### Exercise
Copy out, without alteration, the stretch of the entries below that runs from the line containing "What do you see at coordinates (1068, 580)" through the line containing "The width and height of the screenshot is (1025, 440).", including both of those lines.

################

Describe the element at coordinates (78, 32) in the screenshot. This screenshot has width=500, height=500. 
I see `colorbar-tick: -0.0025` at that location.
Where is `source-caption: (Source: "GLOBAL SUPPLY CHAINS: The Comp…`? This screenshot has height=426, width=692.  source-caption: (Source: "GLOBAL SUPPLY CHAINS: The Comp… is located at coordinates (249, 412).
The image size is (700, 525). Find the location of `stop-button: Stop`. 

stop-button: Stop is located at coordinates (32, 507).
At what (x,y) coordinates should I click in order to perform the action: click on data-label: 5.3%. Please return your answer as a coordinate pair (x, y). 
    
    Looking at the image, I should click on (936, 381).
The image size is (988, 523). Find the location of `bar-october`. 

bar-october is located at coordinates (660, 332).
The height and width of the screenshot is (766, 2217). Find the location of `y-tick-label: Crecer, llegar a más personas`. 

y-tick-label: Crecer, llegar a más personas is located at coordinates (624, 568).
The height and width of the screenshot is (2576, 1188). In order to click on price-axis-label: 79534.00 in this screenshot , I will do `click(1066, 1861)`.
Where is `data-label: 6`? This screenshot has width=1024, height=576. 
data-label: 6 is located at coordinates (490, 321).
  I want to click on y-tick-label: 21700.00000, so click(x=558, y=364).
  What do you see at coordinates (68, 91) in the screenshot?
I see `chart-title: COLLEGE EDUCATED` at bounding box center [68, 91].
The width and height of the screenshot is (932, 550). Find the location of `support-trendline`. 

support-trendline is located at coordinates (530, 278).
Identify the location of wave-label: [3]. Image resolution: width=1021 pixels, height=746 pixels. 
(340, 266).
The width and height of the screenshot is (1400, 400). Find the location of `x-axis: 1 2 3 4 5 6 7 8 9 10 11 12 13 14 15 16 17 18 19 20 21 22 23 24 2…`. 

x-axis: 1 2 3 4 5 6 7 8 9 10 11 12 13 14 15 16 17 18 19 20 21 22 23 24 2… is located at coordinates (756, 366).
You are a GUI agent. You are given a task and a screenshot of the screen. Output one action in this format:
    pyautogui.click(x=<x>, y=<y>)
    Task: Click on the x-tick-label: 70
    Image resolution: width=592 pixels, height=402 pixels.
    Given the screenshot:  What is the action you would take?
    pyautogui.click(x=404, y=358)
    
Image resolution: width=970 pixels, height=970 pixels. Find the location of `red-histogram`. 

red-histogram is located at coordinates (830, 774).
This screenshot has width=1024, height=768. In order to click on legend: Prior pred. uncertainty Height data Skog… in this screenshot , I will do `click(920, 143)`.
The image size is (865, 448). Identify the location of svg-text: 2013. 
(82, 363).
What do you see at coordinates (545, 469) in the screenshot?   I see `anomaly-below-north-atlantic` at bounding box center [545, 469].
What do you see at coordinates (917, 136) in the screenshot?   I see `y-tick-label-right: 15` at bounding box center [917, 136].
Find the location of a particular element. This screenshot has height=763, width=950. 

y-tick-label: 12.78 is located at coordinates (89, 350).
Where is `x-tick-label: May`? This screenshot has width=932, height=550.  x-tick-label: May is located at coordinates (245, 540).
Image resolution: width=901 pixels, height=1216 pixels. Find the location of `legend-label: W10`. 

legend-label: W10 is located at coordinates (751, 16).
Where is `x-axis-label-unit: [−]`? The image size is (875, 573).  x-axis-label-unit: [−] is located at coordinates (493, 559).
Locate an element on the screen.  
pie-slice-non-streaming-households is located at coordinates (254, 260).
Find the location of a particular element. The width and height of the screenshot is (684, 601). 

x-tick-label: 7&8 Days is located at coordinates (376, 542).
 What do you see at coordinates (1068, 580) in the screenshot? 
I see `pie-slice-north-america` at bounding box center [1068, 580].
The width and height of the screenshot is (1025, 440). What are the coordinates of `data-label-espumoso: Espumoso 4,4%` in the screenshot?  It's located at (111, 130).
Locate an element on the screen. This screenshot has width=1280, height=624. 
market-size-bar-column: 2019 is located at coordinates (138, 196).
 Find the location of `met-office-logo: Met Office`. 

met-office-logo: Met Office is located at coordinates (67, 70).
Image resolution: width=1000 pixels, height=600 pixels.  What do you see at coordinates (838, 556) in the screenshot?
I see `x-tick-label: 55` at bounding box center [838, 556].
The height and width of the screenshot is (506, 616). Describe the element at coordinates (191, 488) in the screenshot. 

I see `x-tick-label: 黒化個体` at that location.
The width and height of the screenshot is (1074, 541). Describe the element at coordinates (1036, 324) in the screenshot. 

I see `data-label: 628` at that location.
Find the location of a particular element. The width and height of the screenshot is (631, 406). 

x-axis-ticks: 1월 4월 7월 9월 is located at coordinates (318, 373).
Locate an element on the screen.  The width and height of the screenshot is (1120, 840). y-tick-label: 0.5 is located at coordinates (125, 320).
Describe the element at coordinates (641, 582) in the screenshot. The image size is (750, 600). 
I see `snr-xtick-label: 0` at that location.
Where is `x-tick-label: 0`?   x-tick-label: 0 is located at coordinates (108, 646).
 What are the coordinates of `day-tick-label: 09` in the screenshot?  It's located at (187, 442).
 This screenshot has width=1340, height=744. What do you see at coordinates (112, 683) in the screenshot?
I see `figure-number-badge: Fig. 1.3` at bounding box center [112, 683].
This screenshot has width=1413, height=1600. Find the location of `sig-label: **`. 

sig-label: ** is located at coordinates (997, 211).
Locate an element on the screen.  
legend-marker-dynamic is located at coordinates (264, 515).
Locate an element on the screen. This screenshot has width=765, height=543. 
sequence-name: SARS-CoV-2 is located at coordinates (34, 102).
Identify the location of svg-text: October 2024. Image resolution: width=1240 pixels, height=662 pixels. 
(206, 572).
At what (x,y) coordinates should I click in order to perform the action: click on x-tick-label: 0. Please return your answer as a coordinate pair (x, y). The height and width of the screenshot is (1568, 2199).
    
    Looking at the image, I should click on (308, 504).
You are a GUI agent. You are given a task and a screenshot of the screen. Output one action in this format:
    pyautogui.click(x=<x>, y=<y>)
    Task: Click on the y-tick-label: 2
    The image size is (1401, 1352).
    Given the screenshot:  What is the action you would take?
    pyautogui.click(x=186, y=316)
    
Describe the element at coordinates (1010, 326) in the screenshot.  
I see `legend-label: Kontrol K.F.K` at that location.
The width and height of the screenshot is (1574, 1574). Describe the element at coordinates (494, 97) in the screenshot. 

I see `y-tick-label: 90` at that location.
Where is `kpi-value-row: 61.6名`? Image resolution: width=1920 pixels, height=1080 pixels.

################

### Completed task
 What do you see at coordinates (1068, 580) in the screenshot? 
I see `pie-slice-north-america` at bounding box center [1068, 580].
The width and height of the screenshot is (1025, 440). What are the coordinates of `data-label-espumoso: Espumoso 4,4%` in the screenshot?  It's located at (111, 130).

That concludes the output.